Penny stock trading is a risky investment options that offers low priced shares and give a hope of big rise in the price. Penny stocks commonly traded on less than five dollars per share and generally available on OTC market. Penny Stocks are low on liquidity as there are not many buyers and sellers of such shares in the market. The companies usually offering penny stocks are in bankruptcy. It might get difficult to find actual valuation of business in financial crisis. If company goes out of business, everything goes wrong; you may have to bear heavy losses. Companies might recover from financial crisis but it takes time, you have to be patient, chances of good returns are there, but they may be smaller than your here for more strategies for penny stock investment.

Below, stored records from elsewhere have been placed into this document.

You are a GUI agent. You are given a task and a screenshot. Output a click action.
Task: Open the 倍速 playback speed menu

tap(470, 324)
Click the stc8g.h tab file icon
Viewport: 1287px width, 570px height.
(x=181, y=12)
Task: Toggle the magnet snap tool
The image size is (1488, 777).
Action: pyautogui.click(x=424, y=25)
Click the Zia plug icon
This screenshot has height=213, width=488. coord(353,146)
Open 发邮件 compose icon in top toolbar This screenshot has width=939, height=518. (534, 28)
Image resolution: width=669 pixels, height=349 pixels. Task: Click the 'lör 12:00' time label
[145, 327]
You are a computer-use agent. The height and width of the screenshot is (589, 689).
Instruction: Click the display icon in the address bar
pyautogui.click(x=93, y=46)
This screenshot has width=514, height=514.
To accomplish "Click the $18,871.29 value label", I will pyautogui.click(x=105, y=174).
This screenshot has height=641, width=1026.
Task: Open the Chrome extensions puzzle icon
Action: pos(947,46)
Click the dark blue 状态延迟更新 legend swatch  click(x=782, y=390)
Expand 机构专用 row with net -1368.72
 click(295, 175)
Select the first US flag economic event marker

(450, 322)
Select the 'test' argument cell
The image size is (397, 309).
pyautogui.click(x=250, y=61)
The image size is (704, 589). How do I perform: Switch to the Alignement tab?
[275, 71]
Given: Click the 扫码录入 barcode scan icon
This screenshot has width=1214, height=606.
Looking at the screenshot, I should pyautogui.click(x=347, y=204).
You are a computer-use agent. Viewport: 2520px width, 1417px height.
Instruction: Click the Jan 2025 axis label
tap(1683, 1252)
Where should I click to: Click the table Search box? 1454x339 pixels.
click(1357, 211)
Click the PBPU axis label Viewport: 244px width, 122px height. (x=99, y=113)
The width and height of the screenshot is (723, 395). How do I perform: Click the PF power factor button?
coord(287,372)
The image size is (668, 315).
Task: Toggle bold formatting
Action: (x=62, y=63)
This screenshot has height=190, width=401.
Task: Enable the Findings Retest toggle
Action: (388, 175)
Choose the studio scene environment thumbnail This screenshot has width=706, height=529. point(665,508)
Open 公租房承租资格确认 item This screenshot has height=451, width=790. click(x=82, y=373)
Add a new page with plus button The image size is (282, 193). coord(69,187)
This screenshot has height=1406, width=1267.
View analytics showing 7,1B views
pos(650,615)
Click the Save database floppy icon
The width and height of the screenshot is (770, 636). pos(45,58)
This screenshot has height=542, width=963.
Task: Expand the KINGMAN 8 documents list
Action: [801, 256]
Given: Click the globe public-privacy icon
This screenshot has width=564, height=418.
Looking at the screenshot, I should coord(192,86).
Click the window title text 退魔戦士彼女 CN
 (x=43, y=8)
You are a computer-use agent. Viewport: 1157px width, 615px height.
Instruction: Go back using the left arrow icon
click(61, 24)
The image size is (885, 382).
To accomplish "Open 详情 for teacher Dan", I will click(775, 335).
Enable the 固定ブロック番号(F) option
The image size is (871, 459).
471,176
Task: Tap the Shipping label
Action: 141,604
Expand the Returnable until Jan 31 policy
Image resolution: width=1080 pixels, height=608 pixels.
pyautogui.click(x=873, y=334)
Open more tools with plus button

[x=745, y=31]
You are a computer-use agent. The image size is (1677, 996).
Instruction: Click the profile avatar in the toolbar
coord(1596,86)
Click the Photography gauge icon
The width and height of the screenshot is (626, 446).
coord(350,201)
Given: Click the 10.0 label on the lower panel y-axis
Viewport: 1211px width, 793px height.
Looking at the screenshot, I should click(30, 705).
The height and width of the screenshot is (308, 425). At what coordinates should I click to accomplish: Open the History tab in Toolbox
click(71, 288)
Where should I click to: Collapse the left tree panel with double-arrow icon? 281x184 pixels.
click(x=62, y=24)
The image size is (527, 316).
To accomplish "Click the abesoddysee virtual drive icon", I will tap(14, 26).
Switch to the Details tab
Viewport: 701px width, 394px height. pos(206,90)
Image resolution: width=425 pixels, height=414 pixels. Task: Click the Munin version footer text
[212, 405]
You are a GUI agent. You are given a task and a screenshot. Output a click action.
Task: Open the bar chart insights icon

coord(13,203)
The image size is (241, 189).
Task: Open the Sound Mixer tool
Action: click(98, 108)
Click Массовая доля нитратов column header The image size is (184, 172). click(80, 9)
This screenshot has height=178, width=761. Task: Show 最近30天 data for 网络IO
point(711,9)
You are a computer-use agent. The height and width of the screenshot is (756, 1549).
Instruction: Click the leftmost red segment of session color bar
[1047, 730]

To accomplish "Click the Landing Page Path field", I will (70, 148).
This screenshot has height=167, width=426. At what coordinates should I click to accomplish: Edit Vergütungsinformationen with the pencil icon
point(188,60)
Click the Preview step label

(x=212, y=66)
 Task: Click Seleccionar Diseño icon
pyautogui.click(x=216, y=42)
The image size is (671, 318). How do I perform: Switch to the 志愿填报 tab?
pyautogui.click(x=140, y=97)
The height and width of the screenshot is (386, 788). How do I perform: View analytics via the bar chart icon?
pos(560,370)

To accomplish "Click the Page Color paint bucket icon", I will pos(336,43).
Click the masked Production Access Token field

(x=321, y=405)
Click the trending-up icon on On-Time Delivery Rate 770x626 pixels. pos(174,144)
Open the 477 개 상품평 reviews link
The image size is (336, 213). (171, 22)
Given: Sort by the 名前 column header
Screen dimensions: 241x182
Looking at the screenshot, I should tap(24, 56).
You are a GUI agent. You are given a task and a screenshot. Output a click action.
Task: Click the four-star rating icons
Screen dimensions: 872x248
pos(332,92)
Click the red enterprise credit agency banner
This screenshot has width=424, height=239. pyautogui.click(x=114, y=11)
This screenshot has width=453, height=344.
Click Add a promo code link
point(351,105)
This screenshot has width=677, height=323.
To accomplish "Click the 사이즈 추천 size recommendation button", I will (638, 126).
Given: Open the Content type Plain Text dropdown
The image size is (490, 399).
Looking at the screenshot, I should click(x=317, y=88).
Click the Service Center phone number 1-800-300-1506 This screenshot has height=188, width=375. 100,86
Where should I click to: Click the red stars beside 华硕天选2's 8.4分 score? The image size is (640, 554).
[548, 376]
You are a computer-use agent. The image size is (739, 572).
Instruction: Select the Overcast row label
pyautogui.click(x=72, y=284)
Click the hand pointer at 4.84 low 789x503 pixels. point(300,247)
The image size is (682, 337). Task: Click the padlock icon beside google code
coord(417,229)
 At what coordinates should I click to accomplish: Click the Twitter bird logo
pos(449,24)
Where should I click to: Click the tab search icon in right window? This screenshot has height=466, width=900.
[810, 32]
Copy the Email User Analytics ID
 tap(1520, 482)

Penny stock trading is risky investment option

To buy and sell penny stocks at good price is very difficult because even knowing the right price is not possible. Because there are so many promoters of penny stocks in the market try to mislead you. Most of the people promoting these stocks are more interested in making money from compelling you to take subscription of penny stock newsletter. As penny stocks shares are under priced, these promoters make other people to buy these shares to drive up the price, and sell their shares at inflated price.

Making money from penny stock trading needs your time and patience, don’t run for hype, wait for true value. There is no broker as such who can help you to become wealthy by trading these small cap shares. To become successful investor penny stock trading is not enough, there are no cheap stocks available in the market that can give you incredible monetary returns in days or weeks, anyone who suggest you this try to mislead you. However you can invest in penny stocks if you are willing to take risk.